Why giving up can be a good thing

I’ve been accused in the past of being flighty or fickle, of giving up on things. 

My first reaction has often been a defensive one, partly because the people who’ve said these things in the past have often said them meaning them to be hurtful, and when you know something is meant as a criticism, it’s hard to take it otherwise. Also though, there is a part of me that wonders if they might be right, and if that makes me a bad person.

Because the truth is that I do give things up quite often. I went along to a local drama group for a few months and then changed my mind, I’ve tried body pump and hated every minute, I’ve started jobs and left them, I’ve moved house a lot, I’ve started classes and stopped again, and I even have about 15,000 words of a murder mystery novel written somewhere. I do give up on things.

But I also try a lot of things.

I could easily have not given up any of those things, by simply not trying them in the first place, but where would be the fun in that? How are you meant to know if you are going to enjoy something unless you give it a go? And just because something is fun at a certain point in your life, does that mean you’re stuck with it forever? 

There is also a lot to be said for having a level of awareness that enables you to recognise when a task is fruitless, a job unsuitable, and let it go. Sure, sometimes you do just have to get on with things – you can’t leave the washing up indefinitely – but there is evidence that relentless determination, the sort that ex-boyfriends would have liked to have seen more evidence of in me, is actually overrated. 

Oliver Burkeman, writing in his regular spot in The Guardian recently, talked about new research that showed that this sort of ‘grit’ isn’t always a good thing. Apparently, the research showed that ‘grittier people were likelier to keep grappling with hard, or even unsolvable puzzles, even when it led to lower overall scores and chances of cash rewards.’

That doesn’t sound cool does it? Ambition and determination are one thing, but it’s important to remember that pushing yourself on and on regardless isn’t always going to lead to success. Sometimes you just have to stop, and accept that something isn’t working out for you. There’s a big difference between simply giving up and recognising when it’s time to move on.

I don’t think there is any shame in giving up on something, as long as you’re prepared to give it a go in the first place and you learn a little bit about yourself along the way, even if it’s just that you don’t like body pump.

How do you feel about giving things up? Does it make you feel guilty or are you comfortable with your choices?

giving up




  1. 6 November, 2015 / 2:41 pm

    I find I give up on some things fairly often and it used to be something I was down on myself about. But then I recently came across the term Multipotentialite – a person who has many different interests and creative pursuits in life.

    “Multipotentialites have no “one true calling” the way specialists do. Being a multipotentialite is our destiny. We have many paths and we pursue all of them, either sequentially or simultaneously (or both).

    Multipotentialites thrive on learning, exploring, and mastering new skills. We are excellent at bringing disparate ideas together in creative ways. This makes us incredible innovators and problem solvers.”

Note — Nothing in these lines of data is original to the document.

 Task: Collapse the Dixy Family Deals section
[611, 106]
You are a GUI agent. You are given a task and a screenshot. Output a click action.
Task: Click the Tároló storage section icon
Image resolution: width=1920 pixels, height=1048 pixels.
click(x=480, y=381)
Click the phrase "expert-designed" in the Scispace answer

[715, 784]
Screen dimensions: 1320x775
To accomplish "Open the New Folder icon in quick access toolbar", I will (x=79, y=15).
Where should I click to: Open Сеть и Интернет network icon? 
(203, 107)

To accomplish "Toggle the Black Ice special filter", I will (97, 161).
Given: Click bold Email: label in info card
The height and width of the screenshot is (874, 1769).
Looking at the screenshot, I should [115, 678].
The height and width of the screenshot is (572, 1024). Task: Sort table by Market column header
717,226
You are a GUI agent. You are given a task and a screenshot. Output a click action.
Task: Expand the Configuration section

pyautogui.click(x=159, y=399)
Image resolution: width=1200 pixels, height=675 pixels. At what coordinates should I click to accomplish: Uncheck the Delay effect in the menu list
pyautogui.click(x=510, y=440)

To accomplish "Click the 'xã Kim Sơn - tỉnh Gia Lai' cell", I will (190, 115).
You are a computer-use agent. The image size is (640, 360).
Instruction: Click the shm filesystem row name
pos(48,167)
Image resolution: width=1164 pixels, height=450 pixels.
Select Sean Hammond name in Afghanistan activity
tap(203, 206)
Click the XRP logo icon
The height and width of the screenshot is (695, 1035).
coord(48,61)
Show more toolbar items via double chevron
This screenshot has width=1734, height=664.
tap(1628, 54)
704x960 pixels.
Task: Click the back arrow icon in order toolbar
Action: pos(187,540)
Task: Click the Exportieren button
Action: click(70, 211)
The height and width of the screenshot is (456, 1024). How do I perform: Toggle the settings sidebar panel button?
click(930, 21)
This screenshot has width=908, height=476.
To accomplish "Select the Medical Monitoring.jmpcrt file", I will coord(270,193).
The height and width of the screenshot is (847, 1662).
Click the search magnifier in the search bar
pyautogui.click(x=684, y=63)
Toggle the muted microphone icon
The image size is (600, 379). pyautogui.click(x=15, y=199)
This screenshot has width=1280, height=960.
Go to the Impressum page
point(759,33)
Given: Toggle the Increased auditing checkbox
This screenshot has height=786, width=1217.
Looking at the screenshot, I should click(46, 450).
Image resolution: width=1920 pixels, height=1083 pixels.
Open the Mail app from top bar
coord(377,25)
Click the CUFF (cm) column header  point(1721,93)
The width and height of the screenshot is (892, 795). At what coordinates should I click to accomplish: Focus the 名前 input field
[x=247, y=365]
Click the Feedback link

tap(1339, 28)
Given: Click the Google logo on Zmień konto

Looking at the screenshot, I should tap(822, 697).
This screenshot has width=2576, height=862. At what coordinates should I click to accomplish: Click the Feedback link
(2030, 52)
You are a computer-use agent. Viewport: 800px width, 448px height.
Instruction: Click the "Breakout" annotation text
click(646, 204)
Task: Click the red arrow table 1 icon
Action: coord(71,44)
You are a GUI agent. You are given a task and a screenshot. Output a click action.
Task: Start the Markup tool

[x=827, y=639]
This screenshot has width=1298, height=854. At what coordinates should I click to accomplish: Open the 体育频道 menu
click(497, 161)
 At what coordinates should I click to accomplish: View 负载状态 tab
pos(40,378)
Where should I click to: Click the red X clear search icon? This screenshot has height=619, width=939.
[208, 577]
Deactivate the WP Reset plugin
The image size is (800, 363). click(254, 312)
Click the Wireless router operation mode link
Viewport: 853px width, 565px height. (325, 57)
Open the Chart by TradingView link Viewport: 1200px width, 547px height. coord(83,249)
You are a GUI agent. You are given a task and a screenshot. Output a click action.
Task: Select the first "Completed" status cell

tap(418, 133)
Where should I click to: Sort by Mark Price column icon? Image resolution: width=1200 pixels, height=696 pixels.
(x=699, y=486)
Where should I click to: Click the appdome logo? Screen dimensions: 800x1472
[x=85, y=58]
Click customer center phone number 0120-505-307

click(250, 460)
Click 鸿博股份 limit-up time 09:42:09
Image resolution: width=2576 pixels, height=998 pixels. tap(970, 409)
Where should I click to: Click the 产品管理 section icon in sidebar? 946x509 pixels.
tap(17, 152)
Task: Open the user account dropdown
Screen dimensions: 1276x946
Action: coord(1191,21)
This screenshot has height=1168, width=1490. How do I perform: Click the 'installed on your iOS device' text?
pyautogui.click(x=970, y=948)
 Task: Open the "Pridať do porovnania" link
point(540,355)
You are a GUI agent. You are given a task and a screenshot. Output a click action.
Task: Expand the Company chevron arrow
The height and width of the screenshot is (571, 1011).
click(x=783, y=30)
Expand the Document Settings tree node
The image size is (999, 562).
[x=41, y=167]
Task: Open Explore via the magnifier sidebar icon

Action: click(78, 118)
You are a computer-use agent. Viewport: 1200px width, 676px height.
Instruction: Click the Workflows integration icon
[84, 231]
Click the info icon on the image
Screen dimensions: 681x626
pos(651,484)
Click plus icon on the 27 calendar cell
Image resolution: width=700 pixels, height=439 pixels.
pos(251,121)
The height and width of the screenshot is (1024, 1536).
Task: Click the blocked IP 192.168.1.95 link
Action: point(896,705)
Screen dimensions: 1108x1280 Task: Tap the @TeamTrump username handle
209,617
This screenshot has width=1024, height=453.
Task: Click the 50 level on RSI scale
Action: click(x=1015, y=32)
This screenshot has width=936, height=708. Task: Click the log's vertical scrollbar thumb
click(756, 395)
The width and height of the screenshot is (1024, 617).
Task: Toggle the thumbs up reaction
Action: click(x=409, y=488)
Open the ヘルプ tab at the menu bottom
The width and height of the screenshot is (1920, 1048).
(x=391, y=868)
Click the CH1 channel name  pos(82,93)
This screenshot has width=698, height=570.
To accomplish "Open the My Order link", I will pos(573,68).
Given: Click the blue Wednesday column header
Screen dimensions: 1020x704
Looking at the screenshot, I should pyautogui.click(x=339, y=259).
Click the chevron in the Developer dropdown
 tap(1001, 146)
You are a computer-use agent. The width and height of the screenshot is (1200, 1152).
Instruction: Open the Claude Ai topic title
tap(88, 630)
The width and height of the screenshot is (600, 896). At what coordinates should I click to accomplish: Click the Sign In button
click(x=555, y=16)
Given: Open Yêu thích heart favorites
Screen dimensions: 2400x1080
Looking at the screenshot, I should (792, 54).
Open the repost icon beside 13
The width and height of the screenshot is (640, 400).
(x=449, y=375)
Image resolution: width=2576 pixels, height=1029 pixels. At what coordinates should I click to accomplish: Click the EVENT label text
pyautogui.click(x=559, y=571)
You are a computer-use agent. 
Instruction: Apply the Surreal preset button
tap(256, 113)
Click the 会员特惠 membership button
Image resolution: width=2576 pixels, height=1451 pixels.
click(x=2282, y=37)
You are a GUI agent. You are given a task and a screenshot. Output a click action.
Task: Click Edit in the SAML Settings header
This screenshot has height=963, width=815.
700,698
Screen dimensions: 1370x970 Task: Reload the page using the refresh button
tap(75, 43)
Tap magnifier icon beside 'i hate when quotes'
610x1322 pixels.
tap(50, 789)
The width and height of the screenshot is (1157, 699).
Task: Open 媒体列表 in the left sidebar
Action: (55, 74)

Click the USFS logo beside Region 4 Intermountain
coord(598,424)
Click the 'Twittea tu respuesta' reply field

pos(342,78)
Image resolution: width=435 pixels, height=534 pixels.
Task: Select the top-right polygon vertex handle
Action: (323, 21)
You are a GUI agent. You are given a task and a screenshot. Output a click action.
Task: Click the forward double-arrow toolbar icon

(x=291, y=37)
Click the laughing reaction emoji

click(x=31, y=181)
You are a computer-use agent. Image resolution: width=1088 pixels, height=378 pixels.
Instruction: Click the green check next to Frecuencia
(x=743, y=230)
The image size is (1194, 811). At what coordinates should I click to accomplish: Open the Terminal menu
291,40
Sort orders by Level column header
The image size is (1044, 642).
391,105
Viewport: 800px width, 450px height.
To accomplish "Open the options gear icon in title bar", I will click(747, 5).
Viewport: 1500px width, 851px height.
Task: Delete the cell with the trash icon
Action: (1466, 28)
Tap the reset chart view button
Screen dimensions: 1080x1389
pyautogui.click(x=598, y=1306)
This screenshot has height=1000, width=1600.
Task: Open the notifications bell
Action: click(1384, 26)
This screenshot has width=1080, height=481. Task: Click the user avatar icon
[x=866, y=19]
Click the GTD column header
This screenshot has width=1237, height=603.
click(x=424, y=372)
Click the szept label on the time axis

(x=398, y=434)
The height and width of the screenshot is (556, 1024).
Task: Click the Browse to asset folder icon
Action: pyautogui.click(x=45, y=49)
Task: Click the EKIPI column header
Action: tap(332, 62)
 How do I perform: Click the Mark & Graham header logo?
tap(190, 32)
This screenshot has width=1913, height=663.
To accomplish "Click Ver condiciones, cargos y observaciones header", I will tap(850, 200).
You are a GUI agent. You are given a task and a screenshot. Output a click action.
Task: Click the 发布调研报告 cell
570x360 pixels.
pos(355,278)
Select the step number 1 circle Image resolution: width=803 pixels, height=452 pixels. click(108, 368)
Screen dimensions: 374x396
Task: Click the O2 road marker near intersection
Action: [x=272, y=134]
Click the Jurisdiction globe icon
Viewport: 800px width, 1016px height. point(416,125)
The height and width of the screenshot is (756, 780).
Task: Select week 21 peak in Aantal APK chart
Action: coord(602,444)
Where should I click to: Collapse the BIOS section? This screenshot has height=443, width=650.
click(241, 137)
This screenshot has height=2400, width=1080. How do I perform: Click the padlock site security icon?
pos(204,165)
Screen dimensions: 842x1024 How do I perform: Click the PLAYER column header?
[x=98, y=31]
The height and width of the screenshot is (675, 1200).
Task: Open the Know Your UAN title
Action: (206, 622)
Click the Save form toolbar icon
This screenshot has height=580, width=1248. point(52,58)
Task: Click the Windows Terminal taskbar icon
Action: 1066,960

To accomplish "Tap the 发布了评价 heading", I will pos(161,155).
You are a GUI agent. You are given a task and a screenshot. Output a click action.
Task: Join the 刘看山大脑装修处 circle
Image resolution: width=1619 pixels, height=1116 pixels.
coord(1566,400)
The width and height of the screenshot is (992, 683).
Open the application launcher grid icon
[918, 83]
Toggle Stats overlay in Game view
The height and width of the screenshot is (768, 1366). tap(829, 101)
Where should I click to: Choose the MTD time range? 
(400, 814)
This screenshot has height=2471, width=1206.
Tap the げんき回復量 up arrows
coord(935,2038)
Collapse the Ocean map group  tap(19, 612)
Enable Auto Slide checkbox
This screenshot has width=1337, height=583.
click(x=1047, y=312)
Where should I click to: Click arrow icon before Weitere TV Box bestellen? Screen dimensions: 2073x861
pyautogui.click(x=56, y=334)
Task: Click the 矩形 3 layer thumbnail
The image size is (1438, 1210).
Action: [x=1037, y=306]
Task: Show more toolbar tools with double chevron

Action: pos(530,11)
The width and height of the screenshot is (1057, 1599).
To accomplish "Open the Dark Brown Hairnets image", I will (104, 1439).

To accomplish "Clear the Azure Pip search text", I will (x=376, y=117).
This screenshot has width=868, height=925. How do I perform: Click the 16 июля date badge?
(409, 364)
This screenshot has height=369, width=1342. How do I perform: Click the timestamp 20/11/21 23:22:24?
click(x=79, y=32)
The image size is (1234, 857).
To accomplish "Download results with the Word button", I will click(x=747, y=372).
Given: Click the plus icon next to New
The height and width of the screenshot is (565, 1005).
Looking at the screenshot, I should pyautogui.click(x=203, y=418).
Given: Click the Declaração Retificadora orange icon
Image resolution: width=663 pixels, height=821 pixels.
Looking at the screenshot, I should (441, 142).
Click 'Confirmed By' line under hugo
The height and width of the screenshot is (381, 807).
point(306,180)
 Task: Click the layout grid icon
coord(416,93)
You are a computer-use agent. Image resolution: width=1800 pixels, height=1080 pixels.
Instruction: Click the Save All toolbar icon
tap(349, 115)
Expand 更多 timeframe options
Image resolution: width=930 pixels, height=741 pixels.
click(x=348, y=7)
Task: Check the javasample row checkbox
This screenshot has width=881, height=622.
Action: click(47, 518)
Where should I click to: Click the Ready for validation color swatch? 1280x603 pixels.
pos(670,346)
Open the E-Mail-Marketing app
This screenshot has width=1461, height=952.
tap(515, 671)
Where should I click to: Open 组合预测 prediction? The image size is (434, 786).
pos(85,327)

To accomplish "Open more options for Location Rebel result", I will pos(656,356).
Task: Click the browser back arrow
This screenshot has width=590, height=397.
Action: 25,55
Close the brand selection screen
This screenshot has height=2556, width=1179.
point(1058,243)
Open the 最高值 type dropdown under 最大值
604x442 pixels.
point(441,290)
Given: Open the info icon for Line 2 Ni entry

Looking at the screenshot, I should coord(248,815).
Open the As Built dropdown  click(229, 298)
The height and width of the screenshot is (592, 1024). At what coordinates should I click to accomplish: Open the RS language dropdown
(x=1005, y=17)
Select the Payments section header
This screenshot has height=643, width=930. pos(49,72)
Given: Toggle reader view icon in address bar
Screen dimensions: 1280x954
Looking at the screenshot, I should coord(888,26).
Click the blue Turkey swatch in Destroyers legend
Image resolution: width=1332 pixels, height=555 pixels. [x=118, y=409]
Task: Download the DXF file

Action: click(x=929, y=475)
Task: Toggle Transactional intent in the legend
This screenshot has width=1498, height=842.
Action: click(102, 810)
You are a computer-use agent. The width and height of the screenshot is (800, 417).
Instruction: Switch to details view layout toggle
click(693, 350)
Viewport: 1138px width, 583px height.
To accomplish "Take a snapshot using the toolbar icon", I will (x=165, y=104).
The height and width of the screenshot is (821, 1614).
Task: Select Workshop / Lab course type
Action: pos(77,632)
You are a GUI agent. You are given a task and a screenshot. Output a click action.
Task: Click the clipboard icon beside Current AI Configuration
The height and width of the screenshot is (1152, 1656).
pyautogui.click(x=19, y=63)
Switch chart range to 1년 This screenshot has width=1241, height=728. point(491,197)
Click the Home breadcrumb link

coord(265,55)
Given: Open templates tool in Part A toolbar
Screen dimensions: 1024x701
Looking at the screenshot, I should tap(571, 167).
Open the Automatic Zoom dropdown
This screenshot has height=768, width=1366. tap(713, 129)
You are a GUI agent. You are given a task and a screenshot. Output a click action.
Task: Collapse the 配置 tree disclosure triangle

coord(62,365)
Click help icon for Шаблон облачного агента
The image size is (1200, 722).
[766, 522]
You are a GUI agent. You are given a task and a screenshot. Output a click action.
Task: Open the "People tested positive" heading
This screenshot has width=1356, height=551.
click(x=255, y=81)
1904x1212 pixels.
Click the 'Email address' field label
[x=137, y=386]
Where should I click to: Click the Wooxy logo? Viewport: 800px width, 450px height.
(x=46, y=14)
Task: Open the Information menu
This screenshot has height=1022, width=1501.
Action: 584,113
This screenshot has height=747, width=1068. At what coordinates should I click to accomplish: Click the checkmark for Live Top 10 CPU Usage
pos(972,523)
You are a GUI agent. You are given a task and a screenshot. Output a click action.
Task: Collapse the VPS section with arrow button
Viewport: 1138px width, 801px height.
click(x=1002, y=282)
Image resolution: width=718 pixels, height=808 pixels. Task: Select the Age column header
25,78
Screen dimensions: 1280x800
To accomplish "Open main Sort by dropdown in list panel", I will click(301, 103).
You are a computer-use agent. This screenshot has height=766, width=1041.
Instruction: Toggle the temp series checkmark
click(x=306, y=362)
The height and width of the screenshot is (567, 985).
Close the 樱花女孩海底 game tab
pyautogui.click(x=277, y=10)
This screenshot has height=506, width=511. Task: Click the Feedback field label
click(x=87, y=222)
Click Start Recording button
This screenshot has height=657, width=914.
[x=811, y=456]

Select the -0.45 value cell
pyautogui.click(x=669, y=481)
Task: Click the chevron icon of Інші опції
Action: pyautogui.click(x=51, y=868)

    So there you go – rather than being people who give up easily, we are actually intellectually gifted ;) x

    • Jo Middleton
      10 November, 2015 / 12:05 pm

      No way! That’s me then, I’m a multipotentialite! Ace. Now I don’t need to worry at all :-)

  2. 6 November, 2015 / 9:24 pm

    I think the important thing to remember is that we never fail, only learn. Life is a journey and sometime difficult decisions have to be made in order for us to make the most of it. I must admit that I am SO guilty of chopping and changing, as though I can’t stay focused on one thing for long enough, I guess I am just learning about who I am and what I like.

    Great post, It’s always nice to be reminded that the joy is in knowing that we tried something new, regardless of how it turns out :)

    • Jo Middleton
      15 November, 2015 / 7:34 pm

      Absolutely Issy, and if you learn something from trying something, that has to be a good thing doesn’t it? I’ve learnt all sorts – like I cannot ski to save my life, that I’m not a great Italian speaker… the list is endless…

  3. 8 November, 2015 / 10:56 pm

    I think sometimes I’m guilty of being too stubborn & continuing with something when I should’ve just given up & moved on

    • Jo Middleton
      10 November, 2015 / 12:04 pm

      There’s a pressure though I think – we feel bad about it – don’t be too hard on yourself.

  4. Becky
    9 November, 2015 / 12:53 pm

    I am rubbish at giving things up like overeatting and toxic friendships ….always have been, need to take a lesson here

    • Jo Middleton
      10 November, 2015 / 12:03 pm

      The friendships one is tough though, because inside you’re thinking ‘but they’re my friends!’ and you forget that friends don’t have to ALWAYS be your friends, especially if they bring you down.